To determine whether a specific offense constitutes one of the enumerated offenses under § 2L1.2, “this court employs ‘a common sense approach’ based on the ‘generic, contemporary meaning’ of the terms used in the Guidelines.” United States v. Hernandez-Galvan, 632 F.3d 192, 196 (5th Cir.2011) (quoting United States v. Moreno-Florean, 542 F.3d 445, 449 (5th Cir. 2008)). Under this common-sense approach, burglary is the “unlawful or unprivileged entry into, or remaining in, a building or other structure, with the intent to commit a crime.” United States v. Ortega-Gonzaga, 490 F.3d 393, 394-95 (5th Cir.2007). A “dwelling” for the purposes of § 2L1.2 is defined as “any structure, including a tent or vessel, that is used for human habitation.” United States v. Castillo-Morales, 507 F.3d 873, 875 (5th Cir. 2007).

Next, we compare these common-sense definitions with the language of the statute under which Avila was convicted. United States v. Fierro-Reyna, 466 F.3d 324, 327 (5th Cir.2006). This analysis is grounded in the statute of conviction rather than the defendant’s specific conduct. See United States v. Munoz-Ortenza, 563 F.3d 112, 114 (5th Cir.2009). With respect to second-degree burglary, Oklahoma law provides:

Every person who breaks and enters any building or any part of any building, room, booth, tent, railroad car, automobile, truck, trailer, vessel or other structure or erection, in which any property is kept, or breaks into or forcibly opens, any coin-operated or vending machine or device with intent to steal any property therein or to commit any felony, is guilty of burglary in the second degree.

Okla.

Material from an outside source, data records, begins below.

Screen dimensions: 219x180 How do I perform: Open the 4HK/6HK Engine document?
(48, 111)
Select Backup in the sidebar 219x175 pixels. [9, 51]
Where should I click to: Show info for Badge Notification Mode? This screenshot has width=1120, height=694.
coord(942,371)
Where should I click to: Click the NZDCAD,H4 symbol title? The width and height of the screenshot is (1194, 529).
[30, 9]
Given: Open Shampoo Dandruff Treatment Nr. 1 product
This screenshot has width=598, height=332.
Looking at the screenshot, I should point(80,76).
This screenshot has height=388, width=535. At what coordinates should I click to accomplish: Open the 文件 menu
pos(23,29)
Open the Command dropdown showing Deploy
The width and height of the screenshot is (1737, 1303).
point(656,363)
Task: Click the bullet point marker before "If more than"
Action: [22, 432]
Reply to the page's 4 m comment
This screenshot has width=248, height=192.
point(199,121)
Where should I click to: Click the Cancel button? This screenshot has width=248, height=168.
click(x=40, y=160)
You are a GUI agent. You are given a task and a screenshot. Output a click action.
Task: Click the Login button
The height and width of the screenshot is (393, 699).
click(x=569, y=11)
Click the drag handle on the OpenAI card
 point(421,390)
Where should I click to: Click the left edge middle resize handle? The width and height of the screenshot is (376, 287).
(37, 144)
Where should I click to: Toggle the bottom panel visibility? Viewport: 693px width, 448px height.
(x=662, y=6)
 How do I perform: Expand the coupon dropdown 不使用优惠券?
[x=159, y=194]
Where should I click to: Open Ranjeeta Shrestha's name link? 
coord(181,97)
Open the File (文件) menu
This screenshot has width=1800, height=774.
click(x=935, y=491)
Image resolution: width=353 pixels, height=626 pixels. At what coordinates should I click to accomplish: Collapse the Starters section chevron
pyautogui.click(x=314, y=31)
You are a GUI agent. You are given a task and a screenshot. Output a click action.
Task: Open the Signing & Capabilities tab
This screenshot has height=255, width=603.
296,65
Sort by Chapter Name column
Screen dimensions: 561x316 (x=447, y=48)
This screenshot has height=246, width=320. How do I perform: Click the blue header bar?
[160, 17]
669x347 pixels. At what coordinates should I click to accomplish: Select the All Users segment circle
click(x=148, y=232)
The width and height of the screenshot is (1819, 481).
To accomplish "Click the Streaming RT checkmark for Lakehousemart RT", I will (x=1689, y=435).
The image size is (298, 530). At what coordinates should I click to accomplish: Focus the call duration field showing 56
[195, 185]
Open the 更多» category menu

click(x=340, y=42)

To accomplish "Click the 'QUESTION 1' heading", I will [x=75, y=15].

Stat. tit. 21, § 1435. Because some of the structures listed in the Oklahoma statute are not used for human habitation, the statute alone does not render Avila’s burglary conviction a “crime of violence” under § 2L1.2. See United States v. Gomez-Guerra, 485 F.3d 301, 304 (5th Cir. 2007) (holding that a defendant’s prior conviction for burglary under Florida law was not a “crime of violence” under § 2L1.2 because the language of the Florida statute included curtilage around a structure, which “is not the dwelling itself’).

This analysis, however, does not end our inquiry. When a statute of conviction is overly broad and contains a series of disjunctive elements, “we may also examine certain adjudicative records to determine whether the prior conviction qualifies as an enumerated offense.” United States v. Murillo-Lopez, 444 F.3d 337, 339-40 (5th Cir.2006). The specific records that we may consider under this modified-categorical approach are generally limited to the “charging document, written plea agreement, transcript of the plea colloquy, and any explicit factual findings by the trial judge to which the defendant assented.” United States v. Najera-Mendoza, 683 F.3d 627, 629 (5th Cir.2012) (internal citation and quotation marks omitted).